OVERLAND PARK, Kan. — This month, as part of the city's 2019 budget, the Overland Park City Council approved just more than $50,000 in new funding for the city's fire department. It's specifically meant to improve cancer-reduction strategies, but the funding is just the first step in a long-term goal to protect firefighters from dangers they can’t even see.
When firefighters go into a burning building, they wear a piece of equipment called a hood. It’s literally wrapped around their head, making direct contact with their face and neck.
"After a fire, it'll be blackened, it'll be sooty,” OPFD Capt. Andrew Grove said. “It'll be covered in...products of fire."
With these new funds from the city, the department will be purchasing new hoods that are designed to block much more of the chemicals in the smoke that these men and women wade through every day, for decades in some cases.

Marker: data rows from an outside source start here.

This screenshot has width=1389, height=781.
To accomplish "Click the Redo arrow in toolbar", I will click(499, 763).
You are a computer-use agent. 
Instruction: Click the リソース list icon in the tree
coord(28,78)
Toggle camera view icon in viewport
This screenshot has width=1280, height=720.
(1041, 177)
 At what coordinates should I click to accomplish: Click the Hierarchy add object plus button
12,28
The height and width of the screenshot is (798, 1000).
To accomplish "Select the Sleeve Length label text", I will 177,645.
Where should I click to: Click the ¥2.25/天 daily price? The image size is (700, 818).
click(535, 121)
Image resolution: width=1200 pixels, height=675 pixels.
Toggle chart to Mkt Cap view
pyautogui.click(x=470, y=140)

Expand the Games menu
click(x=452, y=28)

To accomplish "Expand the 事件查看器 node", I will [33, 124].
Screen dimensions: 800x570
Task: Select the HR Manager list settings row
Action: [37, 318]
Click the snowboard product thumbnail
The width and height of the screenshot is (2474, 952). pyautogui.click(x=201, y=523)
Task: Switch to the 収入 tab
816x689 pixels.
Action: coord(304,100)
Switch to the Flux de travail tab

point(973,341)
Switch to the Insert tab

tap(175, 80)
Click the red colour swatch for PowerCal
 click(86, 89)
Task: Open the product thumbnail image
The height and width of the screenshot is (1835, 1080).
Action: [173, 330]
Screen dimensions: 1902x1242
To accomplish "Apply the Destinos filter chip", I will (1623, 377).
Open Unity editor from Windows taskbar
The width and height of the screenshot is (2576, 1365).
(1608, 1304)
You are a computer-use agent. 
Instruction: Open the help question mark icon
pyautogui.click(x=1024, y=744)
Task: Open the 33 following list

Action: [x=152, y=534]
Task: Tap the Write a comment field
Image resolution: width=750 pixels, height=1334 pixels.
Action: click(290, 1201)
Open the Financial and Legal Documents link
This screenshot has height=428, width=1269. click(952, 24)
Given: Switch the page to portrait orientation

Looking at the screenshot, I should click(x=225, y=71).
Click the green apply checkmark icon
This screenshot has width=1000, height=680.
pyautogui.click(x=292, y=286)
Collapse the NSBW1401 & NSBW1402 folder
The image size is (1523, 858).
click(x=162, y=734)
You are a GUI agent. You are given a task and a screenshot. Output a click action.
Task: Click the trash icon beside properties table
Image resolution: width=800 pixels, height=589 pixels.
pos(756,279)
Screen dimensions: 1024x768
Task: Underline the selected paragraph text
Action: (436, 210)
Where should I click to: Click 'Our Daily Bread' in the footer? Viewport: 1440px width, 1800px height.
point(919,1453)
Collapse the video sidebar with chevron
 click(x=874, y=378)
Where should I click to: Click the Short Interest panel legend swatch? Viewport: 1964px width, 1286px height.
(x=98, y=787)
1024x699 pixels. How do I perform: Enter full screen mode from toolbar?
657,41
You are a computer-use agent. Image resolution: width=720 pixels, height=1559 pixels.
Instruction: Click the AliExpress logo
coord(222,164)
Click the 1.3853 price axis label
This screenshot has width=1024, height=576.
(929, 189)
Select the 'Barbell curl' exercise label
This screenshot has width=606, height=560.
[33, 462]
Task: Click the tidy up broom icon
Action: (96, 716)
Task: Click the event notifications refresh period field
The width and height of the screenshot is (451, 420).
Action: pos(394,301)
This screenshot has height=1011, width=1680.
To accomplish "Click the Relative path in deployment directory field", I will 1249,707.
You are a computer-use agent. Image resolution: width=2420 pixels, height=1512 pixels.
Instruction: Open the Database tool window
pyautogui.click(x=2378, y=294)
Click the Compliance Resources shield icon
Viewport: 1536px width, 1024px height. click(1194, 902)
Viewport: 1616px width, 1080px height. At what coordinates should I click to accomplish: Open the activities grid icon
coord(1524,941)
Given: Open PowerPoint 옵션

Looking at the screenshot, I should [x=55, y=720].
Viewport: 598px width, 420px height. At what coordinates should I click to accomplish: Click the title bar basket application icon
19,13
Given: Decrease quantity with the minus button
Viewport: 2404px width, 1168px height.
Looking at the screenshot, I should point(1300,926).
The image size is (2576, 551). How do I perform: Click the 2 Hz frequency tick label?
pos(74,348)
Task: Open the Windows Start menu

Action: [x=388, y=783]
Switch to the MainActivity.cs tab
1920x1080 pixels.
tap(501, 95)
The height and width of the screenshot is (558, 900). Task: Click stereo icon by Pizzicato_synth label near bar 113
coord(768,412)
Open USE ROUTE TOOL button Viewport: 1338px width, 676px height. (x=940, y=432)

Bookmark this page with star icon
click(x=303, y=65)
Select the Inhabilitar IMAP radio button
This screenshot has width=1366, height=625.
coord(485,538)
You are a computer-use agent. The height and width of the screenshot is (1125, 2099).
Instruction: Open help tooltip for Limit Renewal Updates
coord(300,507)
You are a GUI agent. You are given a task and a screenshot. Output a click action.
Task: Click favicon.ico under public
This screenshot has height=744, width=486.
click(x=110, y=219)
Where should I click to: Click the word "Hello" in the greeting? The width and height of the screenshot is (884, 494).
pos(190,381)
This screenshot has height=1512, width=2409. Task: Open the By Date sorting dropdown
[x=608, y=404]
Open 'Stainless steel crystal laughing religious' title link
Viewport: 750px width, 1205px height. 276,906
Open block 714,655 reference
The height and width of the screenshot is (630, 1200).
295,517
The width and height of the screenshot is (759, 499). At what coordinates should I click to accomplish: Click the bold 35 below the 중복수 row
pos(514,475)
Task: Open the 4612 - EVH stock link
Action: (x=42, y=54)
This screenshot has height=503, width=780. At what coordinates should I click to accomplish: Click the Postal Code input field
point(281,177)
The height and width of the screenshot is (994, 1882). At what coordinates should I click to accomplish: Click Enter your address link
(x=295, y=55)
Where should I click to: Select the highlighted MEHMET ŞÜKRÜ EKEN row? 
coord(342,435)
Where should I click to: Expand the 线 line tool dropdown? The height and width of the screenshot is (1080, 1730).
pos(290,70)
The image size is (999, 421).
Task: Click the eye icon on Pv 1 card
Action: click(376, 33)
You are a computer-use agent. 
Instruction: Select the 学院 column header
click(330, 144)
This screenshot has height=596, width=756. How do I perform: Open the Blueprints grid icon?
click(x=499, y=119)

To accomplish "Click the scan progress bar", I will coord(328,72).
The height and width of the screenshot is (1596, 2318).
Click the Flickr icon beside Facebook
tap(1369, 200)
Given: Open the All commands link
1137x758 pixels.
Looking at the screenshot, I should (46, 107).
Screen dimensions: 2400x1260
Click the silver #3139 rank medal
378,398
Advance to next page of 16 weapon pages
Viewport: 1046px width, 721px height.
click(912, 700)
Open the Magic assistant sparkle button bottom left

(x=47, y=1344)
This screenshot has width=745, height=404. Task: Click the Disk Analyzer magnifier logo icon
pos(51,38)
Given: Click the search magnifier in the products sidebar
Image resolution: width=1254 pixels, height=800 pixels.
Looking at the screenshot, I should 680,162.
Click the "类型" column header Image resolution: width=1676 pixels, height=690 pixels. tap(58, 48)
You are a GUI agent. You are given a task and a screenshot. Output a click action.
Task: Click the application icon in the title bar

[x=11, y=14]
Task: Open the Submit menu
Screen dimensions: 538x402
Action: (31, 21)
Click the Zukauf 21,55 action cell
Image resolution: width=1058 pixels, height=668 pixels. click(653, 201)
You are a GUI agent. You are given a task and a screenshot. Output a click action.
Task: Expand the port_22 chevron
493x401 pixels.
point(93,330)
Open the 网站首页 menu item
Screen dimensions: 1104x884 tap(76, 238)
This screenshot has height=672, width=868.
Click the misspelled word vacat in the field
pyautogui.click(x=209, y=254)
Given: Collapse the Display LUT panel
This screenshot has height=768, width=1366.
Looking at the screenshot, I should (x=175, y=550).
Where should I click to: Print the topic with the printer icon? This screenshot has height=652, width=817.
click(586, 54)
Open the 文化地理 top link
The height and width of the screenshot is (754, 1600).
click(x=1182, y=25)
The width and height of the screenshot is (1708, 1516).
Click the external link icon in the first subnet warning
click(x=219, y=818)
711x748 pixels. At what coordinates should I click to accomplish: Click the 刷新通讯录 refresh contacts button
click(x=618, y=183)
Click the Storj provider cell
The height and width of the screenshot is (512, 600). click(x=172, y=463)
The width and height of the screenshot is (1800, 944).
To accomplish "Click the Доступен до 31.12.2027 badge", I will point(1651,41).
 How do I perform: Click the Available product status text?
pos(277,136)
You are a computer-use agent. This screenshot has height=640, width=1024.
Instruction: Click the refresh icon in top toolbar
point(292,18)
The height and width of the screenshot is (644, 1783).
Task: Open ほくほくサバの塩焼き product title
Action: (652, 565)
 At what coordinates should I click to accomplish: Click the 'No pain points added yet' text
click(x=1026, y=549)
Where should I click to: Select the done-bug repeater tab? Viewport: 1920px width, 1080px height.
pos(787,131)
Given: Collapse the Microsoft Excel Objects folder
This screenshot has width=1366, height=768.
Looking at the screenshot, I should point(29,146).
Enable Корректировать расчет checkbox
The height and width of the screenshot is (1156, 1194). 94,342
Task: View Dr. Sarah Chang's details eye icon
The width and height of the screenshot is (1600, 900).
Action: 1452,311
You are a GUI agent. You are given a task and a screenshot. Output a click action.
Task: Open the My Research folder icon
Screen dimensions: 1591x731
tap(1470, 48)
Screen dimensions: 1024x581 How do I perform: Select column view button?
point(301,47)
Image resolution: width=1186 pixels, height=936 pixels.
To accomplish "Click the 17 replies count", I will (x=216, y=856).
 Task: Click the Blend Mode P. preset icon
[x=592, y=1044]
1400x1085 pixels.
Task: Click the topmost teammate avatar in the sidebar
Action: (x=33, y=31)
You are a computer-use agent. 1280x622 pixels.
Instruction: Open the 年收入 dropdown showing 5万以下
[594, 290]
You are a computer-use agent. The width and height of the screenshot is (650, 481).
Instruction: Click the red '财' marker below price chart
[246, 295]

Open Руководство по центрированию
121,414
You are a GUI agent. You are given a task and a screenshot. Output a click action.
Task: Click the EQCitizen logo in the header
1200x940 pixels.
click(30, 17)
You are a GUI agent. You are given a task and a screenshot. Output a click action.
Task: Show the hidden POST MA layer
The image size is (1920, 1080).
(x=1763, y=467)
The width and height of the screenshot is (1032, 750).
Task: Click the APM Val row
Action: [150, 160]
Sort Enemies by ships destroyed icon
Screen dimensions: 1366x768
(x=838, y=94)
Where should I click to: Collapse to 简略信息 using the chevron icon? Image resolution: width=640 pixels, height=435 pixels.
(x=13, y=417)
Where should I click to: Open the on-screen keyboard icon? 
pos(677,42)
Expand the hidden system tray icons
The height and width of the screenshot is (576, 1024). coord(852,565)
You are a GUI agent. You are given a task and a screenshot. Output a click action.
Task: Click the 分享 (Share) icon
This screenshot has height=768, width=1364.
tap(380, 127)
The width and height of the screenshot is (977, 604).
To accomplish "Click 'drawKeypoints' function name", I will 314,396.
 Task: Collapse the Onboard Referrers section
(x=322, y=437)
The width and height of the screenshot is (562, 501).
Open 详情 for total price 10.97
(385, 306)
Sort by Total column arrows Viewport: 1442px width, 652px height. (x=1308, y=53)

"Looking at them from a distance, there is no recognizable difference between the two hoods,” Grove said. “But when you feel them and hold them, you can tell that one is just a more robust hood."
“I wish we had done a lot of this 30 years ago,” OPFD Battalion Chief Mark Messinger said.
But fighting cancer in the department can't just be about cleaning the exterior of the uniform after a fire. It’s also about changing the entire mindset of what they're carrying home with them, the threats that are seeping right into the seats of their own fire trucks.
“Two or three days after a good fire, taking a hot shower, and your skin offgassing,” Messinger said. “It never occurred to me what I was doing, or that might be harmful down the road.”
That's why fire departments, including Overland Park, are now taking extra steps, like purchasing two sets of gear, so firefighters always have a clean one to wear. And, they're planning for the future, including buying machines to properly clean all that gear.
“We just have to get out of that mindset of, 'I'm going to take care of me last,'” OPFD Chief Brian Dehner said.
Just last week, the Greater Kansas City Firefighters, Local 42, posted on its Facebook page honoring the life of North Kansas City Fire Captain Mark Skeens, who died from occupational cancer in July.
He's not alone. The National Institute for Occupational Safety and Health found that firefighters had higher rates of several types of cancers, and of all cancers combined, than the U.S. population as a whole.
“We have these memorials all throughout the cities, every fire department has one,” Local 42 President Tim Dupin said. “If we never put another name on that wall, it would be good for me.”
RELATED: Wife of KC firefighter raising funds for carcinogen-extracting washing machines
Dupin said losing a firefighter, no matter the cause, feels like a failure, and he's pushing for more awareness of just how dangerous fires can be years after they've burned out.
“Firefighting is inherently dangerous, but anything we can do to reduce that is important,” Dupin said. “It's not cool to be dirty — make sure you get your gear clean because it's killing us.”
In July 2018, President Donald Trump signed the Firefighter Cancer Registry Act into law. It requires the Centers for Disease Control and Prevention to create a voluntary registry of firefighters, including the number and type of fires each firefighter attended. It will be used to monitor cancer in the profession.